Question

Write three equations of a line parallel to x-axis at a distance of 5 units from the origin.

Answer

**step1** Understanding lines parallel to the x-axis

A line that is parallel to the x-axis means that its vertical position, represented by its y-coordinate, stays the same for every point on that line. We can express such a line using an equation of the form $$y = c$$, where 'c' is a specific number that tells us how far up or down the line is from the x-axis.

**step2** Understanding distance from the origin

The origin is the starting point on a coordinate plane, located at (0,0). The problem states that the line is at a distance of 5 units from the origin.
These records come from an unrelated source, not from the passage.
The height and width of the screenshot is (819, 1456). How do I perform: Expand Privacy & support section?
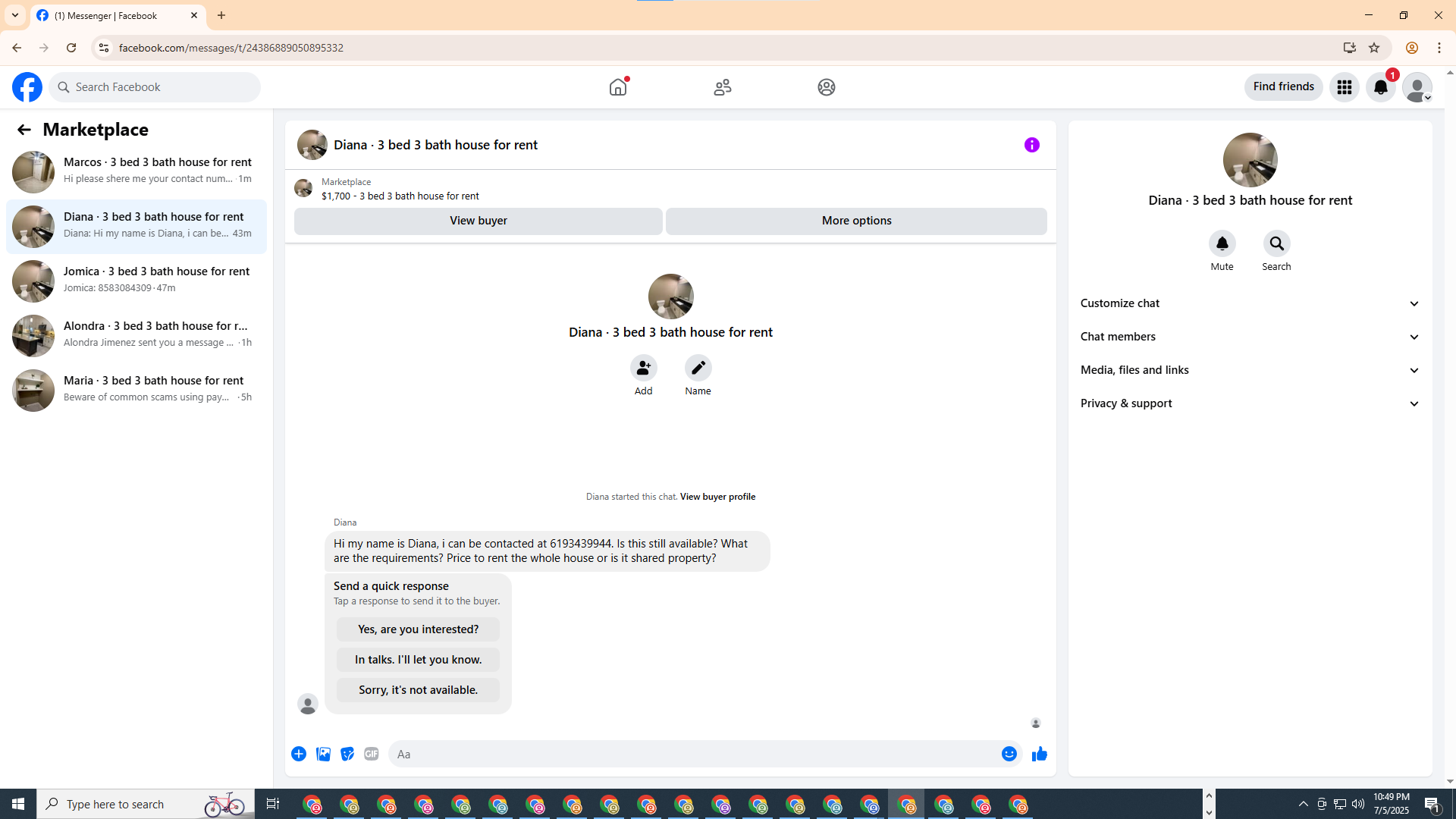[1250, 403]
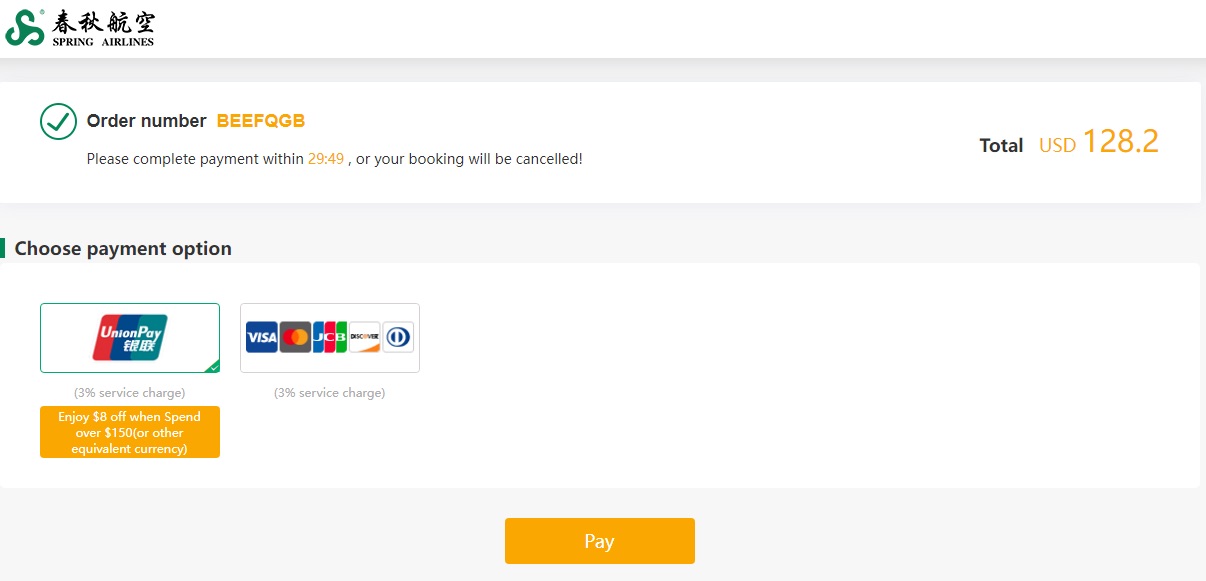Click the total amount 128.2
1206x581 pixels.
[1120, 142]
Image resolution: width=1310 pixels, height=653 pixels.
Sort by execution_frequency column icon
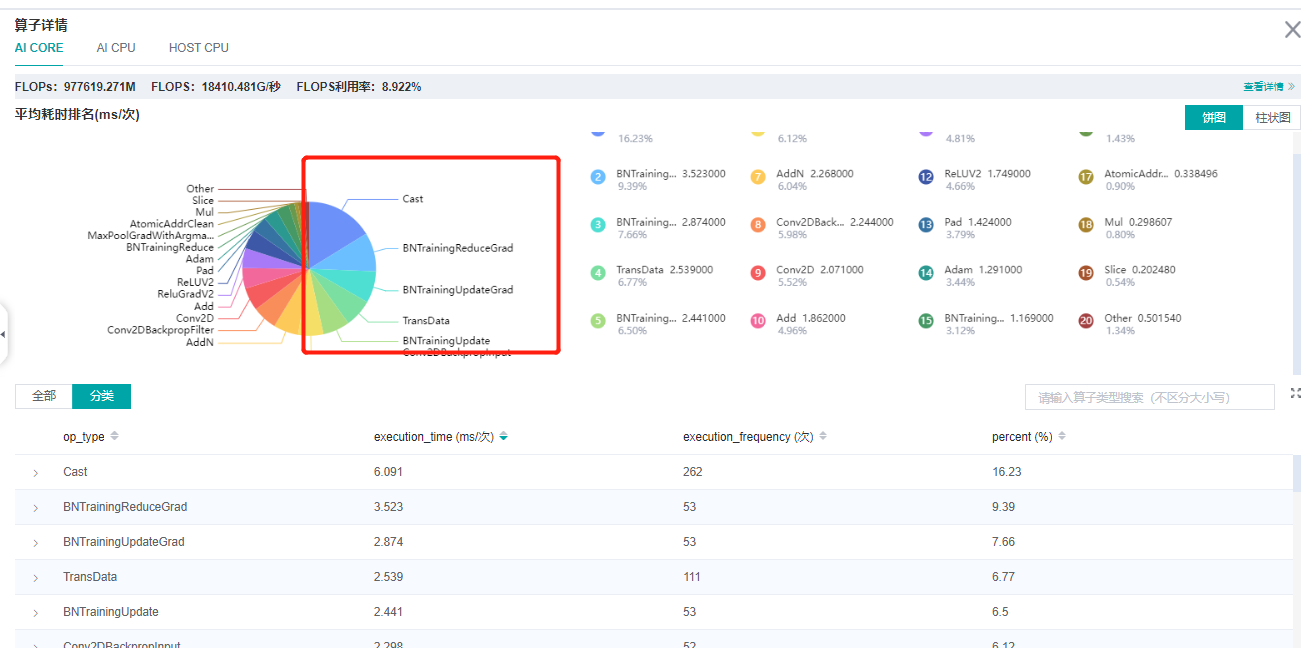(822, 436)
For a horizontal line $$y = c$$, its distance from the x-axis (and thus from the origin's y-coordinate) is the absolute value of 'c'. This means that the numerical value of 'c' (ignoring its sign) must be 5.
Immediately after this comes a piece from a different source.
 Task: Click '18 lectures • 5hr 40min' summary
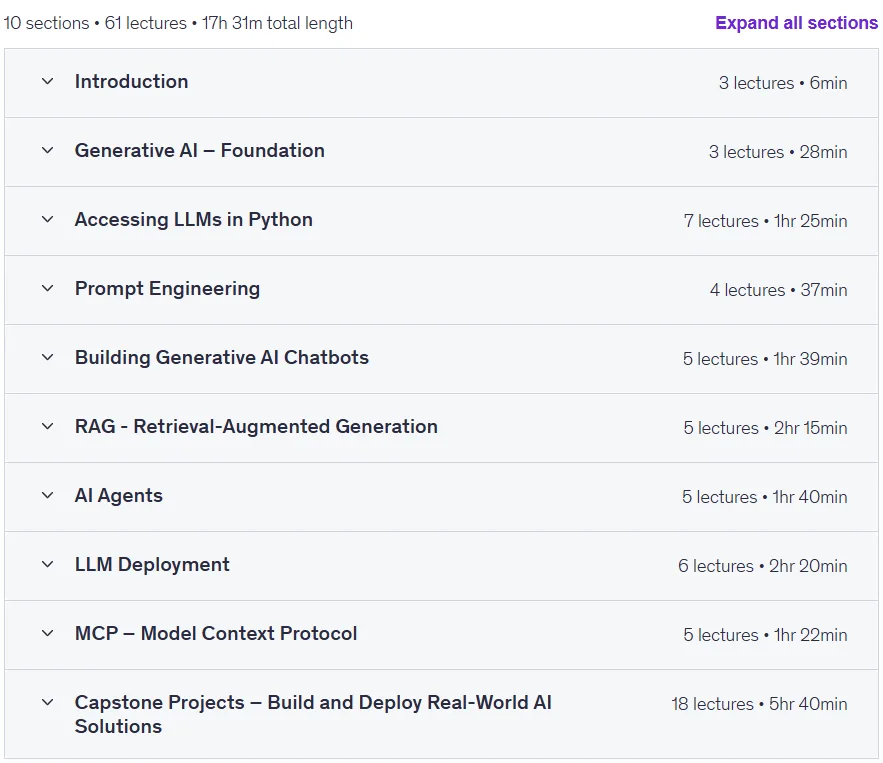[759, 704]
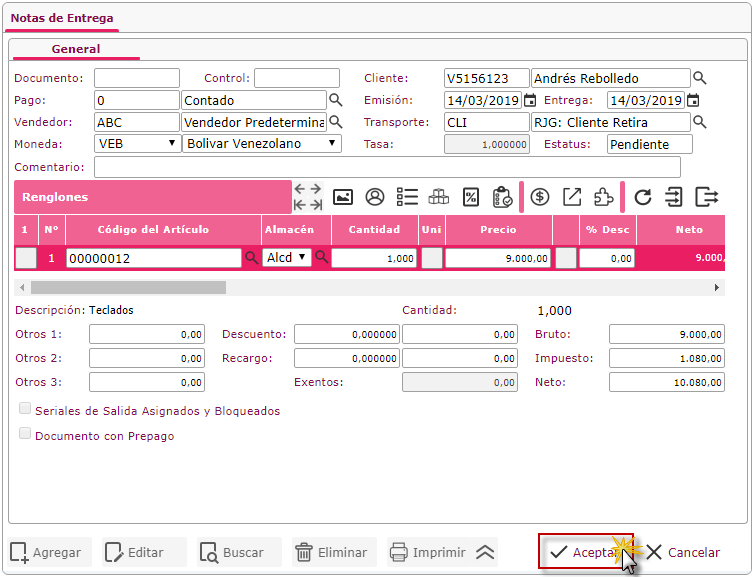This screenshot has width=755, height=577.
Task: Click the Cancelar button
Action: (683, 552)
**step3** Determining the possible values for 'c'

Since the distance is 5 units, the constant 'c' can be either positive 5 or negative 5. A value of $$c = 5$$ means the line is 5 units above the x-axis, and a value of $$c = -5$$ means the line is 5 units below the x-axis.

**step4** Formulating the first two equations

Based on the possible values for 'c', the first two distinct equations of lines that are parallel to the x-axis and 5 units away from the origin are:
1. $$y = 5$$ (This line is 5 units above the x-axis)
2. $$y = -5$$ (This line is 5 units below the x-axis)

**step5** Formulating the third equation

The problem asks for three equations. Since there are only two unique lines that fit the description, we can present one of them in an equivalent form. The equation $$y = 5$$ can also be written by moving the constant term to the other side of the equation, making it equal to zero:
3. $$y - 5 = 0$$ (This equation represents the same line as $$y = 5$$)